Il canto da El-Agheila non si è spento

Mario Eleno, Manuela Mosè / 18-01-2022

Carta e matita erano vietate nel campo di concentramento fascista di El-Agheila, in Libia, nella Cirenaica sud-occidentale, sulla costa meridionale del Golfo della Sirte, fra le dune brucianti del grande Sahara e le onde amnesiche del Mediterraneo.

I detenuti costretti a raggiungerlo percorrendo quattrocento chilometri a piedi nel calore estenuante del deserto erano donne e bambini, anziani e ragazzi. C’erano anche uomini valorosi, che avevano combattuto e resistito sulle loro nobili cavalcature agli attacchi dell’aviazione, all’iprite, ai proiettili, alle bombe lanciate sui villaggi, alla mancanza d’acqua, ai pozzi soffocati col cemento, alla politica fascista di devastazione e sterminio, alla sua allucinazione espansionistica e imperiale.

Fra loro c’era un poeta, Rajab Abuweish, che nell’accampamento immenso, in prigione dietro al filo spinato, con sentinelle ad ogni ingresso che sorvegliavano puntando le mitragliatrici, fra gente resa malata e cenciosa e affamata dalla disumanità della detenzione, nella rovina e nella violenza, esiliato in patria, trincerato nella sua voce, compose a memoria un poema di trenta strofe e lo trasmise oralmente agli altri prigionieri rafforzandone lo spirito di resistenza, come un’arma per sopravvivere, tracciando al contempo tutte le torture subite dal suo popolo.

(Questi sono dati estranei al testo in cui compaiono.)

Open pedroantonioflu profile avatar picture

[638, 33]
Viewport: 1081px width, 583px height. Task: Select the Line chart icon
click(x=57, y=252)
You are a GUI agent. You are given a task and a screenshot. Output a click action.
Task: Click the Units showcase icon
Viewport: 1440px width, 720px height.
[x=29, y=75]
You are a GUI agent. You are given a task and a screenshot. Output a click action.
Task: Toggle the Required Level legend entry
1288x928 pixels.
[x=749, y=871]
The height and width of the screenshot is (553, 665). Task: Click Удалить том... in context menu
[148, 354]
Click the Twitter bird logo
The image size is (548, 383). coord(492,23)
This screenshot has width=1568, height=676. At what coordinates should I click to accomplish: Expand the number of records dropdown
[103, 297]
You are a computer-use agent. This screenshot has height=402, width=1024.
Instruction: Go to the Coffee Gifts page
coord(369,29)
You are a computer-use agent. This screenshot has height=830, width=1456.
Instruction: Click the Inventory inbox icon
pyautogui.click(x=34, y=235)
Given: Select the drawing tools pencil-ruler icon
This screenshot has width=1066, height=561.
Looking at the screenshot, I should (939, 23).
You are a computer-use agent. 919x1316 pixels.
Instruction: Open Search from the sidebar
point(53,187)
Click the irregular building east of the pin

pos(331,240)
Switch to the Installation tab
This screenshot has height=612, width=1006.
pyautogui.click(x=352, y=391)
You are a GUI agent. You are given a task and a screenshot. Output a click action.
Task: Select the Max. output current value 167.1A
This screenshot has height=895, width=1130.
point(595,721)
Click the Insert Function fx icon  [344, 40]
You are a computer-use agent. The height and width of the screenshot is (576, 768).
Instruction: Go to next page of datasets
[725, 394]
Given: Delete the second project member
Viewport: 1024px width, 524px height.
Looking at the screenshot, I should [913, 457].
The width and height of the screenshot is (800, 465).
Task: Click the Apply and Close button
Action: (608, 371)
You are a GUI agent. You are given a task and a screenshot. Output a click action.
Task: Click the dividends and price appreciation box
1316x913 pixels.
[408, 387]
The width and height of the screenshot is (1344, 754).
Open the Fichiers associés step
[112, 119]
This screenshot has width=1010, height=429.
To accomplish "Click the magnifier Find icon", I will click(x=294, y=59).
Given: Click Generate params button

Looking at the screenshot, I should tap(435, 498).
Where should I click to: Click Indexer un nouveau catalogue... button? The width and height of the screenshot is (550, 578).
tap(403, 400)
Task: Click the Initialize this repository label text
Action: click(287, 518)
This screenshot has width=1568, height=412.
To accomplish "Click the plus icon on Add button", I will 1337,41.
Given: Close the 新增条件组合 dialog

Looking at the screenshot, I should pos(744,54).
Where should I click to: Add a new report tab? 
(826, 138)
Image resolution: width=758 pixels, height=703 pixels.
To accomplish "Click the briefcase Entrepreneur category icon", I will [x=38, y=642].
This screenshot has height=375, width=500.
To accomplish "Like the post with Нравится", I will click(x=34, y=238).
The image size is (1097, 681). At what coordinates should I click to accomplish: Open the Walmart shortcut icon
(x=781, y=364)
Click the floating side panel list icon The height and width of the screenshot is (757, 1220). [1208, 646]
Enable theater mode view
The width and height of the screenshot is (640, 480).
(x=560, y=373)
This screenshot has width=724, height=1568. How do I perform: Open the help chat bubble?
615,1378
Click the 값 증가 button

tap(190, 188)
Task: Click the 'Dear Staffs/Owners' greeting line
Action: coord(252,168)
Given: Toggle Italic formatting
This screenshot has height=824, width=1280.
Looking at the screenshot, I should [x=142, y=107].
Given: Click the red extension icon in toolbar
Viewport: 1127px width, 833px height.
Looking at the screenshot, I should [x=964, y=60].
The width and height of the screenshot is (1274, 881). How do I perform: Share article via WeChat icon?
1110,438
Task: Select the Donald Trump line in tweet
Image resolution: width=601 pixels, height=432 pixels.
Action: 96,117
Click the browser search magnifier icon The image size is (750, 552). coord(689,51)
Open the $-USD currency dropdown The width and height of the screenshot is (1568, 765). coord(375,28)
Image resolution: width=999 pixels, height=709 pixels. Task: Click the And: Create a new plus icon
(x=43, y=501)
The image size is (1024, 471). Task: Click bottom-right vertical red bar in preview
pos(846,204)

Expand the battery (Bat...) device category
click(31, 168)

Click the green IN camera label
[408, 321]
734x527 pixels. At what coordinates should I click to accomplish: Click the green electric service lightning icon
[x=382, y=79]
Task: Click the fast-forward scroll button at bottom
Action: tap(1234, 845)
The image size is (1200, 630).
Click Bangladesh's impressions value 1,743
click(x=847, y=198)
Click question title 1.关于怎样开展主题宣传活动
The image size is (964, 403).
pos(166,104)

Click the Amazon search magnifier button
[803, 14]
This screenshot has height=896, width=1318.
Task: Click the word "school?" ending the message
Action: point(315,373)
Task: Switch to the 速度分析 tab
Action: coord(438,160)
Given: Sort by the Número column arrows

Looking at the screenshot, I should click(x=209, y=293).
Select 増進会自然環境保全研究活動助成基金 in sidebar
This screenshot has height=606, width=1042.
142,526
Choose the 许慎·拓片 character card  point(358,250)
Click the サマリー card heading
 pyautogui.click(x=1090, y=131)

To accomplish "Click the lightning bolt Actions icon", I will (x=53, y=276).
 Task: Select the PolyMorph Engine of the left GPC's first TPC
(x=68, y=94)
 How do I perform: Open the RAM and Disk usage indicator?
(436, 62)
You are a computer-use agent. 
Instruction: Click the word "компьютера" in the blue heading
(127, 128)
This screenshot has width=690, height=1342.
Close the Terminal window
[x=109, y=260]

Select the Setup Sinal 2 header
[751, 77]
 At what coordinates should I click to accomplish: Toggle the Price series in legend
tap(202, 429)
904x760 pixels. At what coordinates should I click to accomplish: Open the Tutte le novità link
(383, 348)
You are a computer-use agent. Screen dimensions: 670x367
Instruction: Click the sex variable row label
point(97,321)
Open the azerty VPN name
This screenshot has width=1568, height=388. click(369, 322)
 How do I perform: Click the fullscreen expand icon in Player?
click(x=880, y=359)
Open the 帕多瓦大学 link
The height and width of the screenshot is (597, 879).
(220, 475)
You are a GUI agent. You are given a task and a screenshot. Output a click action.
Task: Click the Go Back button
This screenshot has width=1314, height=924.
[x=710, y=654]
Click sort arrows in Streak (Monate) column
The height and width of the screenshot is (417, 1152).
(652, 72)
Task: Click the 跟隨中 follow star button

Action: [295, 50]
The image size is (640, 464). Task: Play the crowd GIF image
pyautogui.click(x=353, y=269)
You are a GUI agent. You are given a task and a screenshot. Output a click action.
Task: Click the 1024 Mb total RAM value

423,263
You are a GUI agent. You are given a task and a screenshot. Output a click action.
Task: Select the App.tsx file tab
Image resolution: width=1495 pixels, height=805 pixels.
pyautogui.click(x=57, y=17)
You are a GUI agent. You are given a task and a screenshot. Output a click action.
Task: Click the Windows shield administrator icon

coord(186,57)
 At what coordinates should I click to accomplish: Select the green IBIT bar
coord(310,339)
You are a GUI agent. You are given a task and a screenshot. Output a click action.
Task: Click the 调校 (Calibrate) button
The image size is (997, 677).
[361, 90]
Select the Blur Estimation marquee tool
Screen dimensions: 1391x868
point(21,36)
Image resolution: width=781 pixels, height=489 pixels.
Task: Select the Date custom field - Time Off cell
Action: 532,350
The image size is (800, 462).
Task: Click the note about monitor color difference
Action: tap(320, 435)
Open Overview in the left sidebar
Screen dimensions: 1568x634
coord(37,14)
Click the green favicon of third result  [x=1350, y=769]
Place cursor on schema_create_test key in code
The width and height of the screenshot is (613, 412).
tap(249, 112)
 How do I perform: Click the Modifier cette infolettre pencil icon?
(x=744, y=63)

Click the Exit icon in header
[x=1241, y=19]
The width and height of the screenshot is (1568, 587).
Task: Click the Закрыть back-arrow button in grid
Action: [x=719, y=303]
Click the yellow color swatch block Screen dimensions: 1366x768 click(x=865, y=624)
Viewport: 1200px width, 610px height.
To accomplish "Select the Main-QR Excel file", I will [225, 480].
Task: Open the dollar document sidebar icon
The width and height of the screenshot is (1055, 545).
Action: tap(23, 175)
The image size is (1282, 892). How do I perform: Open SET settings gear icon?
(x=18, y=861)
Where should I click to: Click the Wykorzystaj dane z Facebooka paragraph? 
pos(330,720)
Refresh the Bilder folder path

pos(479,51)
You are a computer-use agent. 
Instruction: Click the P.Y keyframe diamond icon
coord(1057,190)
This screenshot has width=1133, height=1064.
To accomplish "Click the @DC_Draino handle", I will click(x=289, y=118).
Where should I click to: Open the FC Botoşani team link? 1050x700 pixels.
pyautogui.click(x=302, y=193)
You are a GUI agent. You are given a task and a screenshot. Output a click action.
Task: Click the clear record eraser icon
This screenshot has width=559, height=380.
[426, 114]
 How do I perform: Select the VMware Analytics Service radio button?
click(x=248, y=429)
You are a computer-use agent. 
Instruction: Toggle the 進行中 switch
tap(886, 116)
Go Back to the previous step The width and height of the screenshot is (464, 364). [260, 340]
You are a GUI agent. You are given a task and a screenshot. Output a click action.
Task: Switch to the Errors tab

Un canto come ultimo rifugio, un canto per scampare alle sabbie, al fuoco, agli assalti dell’assurdo, alla morte. E quel verso che ritorna come una preghiera e una maledizione: Il mio solo tormento.

Era il settembre del 1931, Omar al-Mukhtar – il leone del deserto, la guida del movimento di resistenza armata delle tribù – era stato condannato da un tribunale fantoccio e impiccato pubblicamente nei pressi di Bengasi, le speranze di riconquistare la propria terra si erano estinte, e Rajab, non potendo che abitare la sua ferita, cantò con rabbia e angoscia il genocidio in Libia commesso dall’Italia fascista.

Tra i prigionieri che ascoltarono c’era Ibrahim al-Ghomary, un uomo colto, che in seguito, sopravvissuto nel 1934 alla chiusura del campo di El-Agheila, trascrisse scrupolosamente il poema, giocando un ruolo fondamentale nella sua trasmissione.

Anche Rajab uscì vivo da El-Agheila, ma con lo status di cittadino italiano libico, come tutti gli altri d’altronde.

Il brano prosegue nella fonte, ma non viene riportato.